冬は妊娠しにくい、と一部で言われることがあります。
確かに、日本の統計上のデータを見ると1947年から2011年のデータを統計すると以下のようになります。
グラフによれば、1月と7-8月は多いのですが、
11月と12月は少ないという状態は確認できます。
数としての差は出ていますが、現時点では科学的にこれを証明できる根拠は今のところ明らかではありません。
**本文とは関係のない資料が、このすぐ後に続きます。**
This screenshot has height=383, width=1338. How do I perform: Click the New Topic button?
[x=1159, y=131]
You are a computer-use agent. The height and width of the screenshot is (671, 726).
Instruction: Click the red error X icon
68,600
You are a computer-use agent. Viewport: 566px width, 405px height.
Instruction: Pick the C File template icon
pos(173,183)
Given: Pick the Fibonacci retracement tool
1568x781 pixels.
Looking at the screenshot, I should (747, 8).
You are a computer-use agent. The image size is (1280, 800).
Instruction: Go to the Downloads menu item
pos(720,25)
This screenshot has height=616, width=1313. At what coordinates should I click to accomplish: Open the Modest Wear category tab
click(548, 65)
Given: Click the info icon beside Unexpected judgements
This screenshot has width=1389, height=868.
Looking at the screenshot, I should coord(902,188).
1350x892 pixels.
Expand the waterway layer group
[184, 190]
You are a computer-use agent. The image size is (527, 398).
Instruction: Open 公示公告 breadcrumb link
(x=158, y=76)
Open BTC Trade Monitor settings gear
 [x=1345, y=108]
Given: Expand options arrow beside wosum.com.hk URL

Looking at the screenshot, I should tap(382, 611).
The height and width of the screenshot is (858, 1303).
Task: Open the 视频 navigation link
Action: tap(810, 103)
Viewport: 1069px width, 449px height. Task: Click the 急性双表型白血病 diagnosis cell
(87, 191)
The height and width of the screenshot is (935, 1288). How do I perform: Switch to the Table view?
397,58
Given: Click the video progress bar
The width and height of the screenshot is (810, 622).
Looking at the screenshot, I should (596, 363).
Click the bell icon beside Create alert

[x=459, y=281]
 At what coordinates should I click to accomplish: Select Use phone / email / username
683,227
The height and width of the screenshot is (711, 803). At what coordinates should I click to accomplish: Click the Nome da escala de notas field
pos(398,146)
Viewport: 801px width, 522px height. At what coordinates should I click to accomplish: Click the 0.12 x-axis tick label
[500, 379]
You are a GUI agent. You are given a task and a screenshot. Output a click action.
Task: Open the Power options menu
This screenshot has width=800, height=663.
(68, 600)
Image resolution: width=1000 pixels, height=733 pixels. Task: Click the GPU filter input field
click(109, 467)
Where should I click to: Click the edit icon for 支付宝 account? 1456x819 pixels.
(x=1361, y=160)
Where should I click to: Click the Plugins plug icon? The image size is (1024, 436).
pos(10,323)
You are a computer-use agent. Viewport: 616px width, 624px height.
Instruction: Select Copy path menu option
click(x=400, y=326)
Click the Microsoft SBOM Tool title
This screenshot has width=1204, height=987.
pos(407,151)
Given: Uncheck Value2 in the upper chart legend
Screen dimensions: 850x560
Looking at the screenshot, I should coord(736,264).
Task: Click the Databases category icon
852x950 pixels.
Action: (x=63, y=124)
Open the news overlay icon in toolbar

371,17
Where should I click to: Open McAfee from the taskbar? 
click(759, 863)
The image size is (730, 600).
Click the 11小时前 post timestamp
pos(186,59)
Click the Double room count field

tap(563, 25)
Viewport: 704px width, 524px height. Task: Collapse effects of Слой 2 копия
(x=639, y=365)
ヒトには発情期がなく、いつでも妊娠可能なはずなのに、この差はなぜ出るのか。
いくつかのアプローチが試みられています。
①栄養素による差
季節によって影響を受けるものの1つに食物が考えられます。
例えば熱帯地方について言えば、雨季に食べ物が豊かになりますので、
その時期がより妊娠しやすいのではないかと考えられます。
②生殖機能への影響
特に男性の話にはなりますが、気温の高さが造精機能に影響を与えるのではないかとも考えられます。
③日照時間との関係性
日照時間と受精能力が関係しているのではないかと考える説もあります。
日照と影響があるものの1つに、ビタミンDが考えられます。
今回新たにHumanReproductionよりビタミンDと妊娠率に関するメタ解析が紹介されています。
ビタミンDと妊娠率の関係性
イギリスのバーミンガムにおける研究で、ビタミンDに関わる11の研究に関するメタ解析です。
参加者は2700名おり、そのうちビタミンDが充足しているのは25.7%、その他は不足あるいは欠乏していました。
胎嚢確認による妊娠率を11の研究を対象として調べたところ、ビタミンDが充足している群の方が高かった(OR 1.46 [1.05-2.02])
出産率については、7件の研究において調査され、ビタミンDが充足している群の方が高かった(1.33 [1.08-1.65])
また、流産率については、ビタミンD過不足における影響は確認されなかった
という報告がされています。
そもそもビタミンDは、以下でも紹介しているように、紫外線を浴びる事で体内で合成されるという特徴を持ちます。
そのため、日照時間のより短い冬の季節においては、ビタミンD不足になりがちということも指摘されます。
この研究でも明らかになっているように、ビタミンDが慢性的に不足している方はおおよそ7-8割いらっしゃるという結果は、
当院で実施している検査から見ても、そう外れた数字ではありません。
もちろんビタミンDさえ足りていれば妊娠できるということではありませんが重要な役割を担っています。
妊娠後にも重要な役割を担うビタミンDが不足している方は、生活習慣の見直しやサプリメントによる補充などが必要かもしれません。